(INPUT)
────────────────────────────────────────

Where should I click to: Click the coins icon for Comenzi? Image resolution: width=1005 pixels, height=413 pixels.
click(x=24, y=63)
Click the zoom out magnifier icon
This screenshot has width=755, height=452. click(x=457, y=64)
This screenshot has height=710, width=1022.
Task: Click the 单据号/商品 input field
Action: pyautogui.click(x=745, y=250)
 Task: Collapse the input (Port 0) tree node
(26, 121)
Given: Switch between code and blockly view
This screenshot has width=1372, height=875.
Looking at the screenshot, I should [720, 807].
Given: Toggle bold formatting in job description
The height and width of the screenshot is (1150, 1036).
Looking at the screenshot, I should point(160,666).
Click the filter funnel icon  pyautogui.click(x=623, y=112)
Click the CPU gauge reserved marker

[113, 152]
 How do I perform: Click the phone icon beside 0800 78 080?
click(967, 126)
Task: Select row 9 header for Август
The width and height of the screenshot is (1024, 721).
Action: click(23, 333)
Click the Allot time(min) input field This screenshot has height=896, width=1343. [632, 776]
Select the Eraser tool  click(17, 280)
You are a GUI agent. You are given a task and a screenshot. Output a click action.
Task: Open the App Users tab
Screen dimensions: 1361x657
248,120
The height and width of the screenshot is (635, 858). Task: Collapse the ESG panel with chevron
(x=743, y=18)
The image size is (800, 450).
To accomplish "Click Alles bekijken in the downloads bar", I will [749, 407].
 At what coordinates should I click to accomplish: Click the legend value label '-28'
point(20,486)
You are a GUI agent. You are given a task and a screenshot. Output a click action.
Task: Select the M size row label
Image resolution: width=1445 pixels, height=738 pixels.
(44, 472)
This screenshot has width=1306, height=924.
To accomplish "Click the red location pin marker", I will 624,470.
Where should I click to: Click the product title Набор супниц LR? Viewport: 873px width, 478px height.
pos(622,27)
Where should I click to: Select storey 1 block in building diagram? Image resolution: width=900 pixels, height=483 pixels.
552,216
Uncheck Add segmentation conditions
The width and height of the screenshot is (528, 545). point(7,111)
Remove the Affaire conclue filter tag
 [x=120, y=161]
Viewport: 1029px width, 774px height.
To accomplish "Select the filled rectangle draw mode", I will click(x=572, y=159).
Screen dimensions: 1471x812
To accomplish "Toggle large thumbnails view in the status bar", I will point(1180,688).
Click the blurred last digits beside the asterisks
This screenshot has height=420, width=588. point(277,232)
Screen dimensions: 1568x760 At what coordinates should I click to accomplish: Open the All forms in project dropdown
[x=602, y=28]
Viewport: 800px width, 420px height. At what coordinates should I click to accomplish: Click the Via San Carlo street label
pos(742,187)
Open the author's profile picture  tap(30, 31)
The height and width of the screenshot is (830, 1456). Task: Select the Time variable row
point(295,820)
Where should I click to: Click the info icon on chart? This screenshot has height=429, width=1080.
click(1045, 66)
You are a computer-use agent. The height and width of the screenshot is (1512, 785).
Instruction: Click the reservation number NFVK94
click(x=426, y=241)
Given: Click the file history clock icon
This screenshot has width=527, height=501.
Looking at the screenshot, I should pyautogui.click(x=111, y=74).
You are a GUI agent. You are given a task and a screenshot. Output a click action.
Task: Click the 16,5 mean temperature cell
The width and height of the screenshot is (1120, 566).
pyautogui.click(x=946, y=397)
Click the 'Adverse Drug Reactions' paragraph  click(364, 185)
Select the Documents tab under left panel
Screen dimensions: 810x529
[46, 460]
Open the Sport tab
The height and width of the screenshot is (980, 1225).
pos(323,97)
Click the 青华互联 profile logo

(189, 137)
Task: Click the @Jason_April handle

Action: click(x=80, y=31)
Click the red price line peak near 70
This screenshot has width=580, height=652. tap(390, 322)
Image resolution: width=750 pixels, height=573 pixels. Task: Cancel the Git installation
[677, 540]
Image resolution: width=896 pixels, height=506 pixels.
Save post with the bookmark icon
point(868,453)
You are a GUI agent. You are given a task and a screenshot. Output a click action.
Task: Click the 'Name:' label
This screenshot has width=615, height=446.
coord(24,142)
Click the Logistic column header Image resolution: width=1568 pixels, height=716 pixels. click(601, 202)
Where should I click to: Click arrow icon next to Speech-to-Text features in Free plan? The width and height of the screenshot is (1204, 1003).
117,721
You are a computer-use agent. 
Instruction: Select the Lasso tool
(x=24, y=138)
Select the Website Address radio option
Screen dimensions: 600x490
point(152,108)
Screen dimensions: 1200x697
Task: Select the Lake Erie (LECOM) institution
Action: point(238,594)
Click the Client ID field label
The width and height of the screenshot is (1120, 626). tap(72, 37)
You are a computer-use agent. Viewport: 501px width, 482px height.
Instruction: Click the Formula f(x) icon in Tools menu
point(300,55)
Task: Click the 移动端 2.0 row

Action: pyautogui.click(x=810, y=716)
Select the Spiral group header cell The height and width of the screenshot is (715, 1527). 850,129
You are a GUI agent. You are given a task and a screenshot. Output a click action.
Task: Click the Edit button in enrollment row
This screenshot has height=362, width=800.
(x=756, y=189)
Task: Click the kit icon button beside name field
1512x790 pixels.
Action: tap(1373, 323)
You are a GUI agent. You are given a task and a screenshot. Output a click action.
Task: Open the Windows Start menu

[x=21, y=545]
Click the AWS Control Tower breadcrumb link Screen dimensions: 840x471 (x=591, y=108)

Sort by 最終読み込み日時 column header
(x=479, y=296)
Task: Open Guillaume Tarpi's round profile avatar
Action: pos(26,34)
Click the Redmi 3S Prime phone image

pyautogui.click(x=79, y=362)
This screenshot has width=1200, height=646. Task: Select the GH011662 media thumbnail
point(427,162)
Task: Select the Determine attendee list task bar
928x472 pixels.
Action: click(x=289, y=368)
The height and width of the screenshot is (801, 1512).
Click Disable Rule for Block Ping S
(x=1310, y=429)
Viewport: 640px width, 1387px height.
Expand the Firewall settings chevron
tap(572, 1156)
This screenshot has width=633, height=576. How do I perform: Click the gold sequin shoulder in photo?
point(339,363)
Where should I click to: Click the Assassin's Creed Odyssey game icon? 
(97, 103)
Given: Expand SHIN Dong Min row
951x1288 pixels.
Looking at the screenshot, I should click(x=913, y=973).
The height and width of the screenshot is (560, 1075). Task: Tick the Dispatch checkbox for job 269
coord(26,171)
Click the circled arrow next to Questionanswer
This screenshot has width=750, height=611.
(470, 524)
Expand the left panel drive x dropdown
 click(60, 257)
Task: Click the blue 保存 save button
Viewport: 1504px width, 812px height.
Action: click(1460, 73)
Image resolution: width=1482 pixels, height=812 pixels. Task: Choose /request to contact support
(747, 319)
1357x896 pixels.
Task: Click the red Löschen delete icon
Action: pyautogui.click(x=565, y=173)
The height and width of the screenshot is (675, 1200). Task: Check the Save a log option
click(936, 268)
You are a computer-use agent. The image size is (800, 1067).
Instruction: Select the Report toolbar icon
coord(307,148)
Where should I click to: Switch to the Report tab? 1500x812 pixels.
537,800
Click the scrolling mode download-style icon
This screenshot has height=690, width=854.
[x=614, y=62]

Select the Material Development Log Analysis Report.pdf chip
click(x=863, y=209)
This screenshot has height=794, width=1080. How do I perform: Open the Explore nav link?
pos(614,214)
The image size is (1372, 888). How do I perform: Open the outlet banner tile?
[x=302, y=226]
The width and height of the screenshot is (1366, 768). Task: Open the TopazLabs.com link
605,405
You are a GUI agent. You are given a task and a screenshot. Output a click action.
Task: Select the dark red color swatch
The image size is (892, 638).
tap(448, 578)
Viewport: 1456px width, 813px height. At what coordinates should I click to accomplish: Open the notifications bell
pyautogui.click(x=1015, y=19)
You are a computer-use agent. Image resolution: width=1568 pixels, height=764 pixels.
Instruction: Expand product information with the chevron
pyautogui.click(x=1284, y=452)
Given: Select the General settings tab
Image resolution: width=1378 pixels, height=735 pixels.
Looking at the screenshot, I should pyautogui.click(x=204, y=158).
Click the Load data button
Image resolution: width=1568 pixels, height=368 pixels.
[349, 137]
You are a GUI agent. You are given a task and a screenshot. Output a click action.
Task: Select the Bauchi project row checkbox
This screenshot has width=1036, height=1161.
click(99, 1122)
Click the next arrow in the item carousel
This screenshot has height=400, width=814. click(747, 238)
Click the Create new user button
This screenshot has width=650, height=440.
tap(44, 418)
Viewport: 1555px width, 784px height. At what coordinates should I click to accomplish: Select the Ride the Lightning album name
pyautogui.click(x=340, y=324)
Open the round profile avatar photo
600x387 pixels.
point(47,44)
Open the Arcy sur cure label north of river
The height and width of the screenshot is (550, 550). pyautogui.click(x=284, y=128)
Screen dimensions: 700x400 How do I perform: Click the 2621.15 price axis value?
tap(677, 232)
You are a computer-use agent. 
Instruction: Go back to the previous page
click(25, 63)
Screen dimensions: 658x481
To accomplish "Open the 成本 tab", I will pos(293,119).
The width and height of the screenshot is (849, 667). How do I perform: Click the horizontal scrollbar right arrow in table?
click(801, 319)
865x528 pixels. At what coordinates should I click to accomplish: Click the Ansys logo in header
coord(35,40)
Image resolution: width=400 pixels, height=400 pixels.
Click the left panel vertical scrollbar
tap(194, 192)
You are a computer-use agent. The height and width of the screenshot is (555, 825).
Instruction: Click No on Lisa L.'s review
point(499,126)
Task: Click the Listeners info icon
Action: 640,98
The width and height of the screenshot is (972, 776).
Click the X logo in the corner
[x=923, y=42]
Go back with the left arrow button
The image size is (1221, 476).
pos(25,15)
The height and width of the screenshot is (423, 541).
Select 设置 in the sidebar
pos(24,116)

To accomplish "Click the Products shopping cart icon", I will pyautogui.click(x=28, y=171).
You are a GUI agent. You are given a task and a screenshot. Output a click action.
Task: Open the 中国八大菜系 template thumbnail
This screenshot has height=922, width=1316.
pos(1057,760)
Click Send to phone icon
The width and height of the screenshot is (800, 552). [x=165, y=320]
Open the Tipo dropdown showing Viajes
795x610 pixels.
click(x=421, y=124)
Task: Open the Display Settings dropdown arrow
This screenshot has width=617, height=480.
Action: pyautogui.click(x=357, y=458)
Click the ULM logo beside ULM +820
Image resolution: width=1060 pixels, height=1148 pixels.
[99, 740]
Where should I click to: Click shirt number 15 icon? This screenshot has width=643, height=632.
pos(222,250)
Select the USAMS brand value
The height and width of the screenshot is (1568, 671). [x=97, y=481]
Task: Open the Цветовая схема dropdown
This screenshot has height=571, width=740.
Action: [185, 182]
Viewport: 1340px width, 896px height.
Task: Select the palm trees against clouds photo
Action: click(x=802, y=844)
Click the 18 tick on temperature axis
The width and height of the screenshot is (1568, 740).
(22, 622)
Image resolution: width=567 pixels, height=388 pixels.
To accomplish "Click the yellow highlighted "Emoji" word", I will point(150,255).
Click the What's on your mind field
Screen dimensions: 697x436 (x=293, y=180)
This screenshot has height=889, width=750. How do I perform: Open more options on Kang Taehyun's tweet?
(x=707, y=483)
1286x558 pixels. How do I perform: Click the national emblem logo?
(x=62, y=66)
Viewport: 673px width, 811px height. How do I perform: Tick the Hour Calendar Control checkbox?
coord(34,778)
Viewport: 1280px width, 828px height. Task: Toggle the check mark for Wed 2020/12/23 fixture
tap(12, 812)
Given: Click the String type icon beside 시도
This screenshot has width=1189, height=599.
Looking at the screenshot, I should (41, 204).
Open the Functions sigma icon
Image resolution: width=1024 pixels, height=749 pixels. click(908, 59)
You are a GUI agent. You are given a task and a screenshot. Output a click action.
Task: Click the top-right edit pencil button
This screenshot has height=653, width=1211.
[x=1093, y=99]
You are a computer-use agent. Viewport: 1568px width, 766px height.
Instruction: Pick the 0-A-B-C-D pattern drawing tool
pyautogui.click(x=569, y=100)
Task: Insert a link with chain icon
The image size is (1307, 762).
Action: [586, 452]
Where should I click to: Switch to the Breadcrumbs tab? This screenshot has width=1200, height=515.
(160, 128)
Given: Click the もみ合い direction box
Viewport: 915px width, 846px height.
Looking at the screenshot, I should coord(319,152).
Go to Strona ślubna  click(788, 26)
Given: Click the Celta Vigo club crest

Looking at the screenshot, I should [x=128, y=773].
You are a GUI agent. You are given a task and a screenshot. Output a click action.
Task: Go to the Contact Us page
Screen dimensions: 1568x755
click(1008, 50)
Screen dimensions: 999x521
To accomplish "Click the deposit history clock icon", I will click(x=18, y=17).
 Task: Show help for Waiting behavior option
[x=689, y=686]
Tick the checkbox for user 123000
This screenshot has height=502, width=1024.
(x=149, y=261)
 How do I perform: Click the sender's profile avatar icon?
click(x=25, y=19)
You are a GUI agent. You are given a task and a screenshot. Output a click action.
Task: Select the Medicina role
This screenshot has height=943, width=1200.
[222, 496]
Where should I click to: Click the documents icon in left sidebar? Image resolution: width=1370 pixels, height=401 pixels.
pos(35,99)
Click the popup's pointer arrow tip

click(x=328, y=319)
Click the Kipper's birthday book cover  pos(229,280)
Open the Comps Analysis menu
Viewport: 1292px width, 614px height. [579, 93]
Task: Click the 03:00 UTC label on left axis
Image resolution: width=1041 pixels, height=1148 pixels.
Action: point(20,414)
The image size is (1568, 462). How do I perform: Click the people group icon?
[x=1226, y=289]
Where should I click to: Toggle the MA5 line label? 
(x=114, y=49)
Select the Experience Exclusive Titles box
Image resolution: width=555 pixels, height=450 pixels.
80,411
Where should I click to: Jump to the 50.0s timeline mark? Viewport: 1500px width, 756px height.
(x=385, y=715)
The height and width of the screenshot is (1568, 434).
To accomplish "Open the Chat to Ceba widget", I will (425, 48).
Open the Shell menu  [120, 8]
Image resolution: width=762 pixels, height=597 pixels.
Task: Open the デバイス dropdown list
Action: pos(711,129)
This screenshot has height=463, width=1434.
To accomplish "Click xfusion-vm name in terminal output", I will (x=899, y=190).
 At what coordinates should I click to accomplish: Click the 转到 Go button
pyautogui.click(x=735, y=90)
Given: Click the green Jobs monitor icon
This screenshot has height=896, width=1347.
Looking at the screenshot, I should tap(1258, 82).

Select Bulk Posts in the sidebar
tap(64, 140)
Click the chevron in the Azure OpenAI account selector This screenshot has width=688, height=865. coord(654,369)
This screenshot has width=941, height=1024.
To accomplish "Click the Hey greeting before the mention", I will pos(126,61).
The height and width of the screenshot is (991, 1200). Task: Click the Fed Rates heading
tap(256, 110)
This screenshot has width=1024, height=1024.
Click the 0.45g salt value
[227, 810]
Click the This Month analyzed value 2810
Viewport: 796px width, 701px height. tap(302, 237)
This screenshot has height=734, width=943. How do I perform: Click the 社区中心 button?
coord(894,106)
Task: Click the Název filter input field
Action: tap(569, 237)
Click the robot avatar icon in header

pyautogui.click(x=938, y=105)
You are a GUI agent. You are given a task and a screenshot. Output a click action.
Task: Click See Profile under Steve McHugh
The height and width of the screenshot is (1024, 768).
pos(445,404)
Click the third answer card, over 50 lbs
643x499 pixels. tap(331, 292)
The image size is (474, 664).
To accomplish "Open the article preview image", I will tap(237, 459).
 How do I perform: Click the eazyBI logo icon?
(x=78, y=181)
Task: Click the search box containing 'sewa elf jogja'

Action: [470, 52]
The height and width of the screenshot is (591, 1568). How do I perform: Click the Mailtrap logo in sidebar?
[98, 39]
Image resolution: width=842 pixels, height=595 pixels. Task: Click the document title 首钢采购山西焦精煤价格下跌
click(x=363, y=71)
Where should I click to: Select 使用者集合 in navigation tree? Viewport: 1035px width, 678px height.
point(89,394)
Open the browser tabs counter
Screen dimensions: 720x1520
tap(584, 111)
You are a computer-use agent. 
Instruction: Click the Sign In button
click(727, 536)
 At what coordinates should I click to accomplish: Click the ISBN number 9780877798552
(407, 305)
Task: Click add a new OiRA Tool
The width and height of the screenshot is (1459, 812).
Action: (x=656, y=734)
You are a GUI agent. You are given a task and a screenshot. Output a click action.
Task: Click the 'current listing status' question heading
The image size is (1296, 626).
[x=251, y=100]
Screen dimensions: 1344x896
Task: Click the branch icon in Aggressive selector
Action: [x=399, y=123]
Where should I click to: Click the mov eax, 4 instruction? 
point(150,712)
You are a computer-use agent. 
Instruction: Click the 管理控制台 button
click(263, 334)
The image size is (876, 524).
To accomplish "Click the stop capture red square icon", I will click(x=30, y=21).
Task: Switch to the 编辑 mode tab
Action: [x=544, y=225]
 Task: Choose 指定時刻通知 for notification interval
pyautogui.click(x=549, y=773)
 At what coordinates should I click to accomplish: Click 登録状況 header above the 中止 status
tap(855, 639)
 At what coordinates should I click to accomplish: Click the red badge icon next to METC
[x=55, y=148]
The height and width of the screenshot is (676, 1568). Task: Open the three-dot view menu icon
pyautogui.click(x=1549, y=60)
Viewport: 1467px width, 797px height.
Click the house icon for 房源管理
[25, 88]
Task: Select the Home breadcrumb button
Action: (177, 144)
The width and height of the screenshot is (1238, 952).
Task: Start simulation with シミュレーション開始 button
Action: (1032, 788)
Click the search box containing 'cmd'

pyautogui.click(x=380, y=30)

────────────────────────────────────────

(WHAT THE TASK ASKS) Out of the preceding entries, pull each line that contains the word "history".

(RESULT BELOW)
Given: Click the file history clock icon
To accomplish "Click the deposit history clock icon", I will click(x=18, y=17).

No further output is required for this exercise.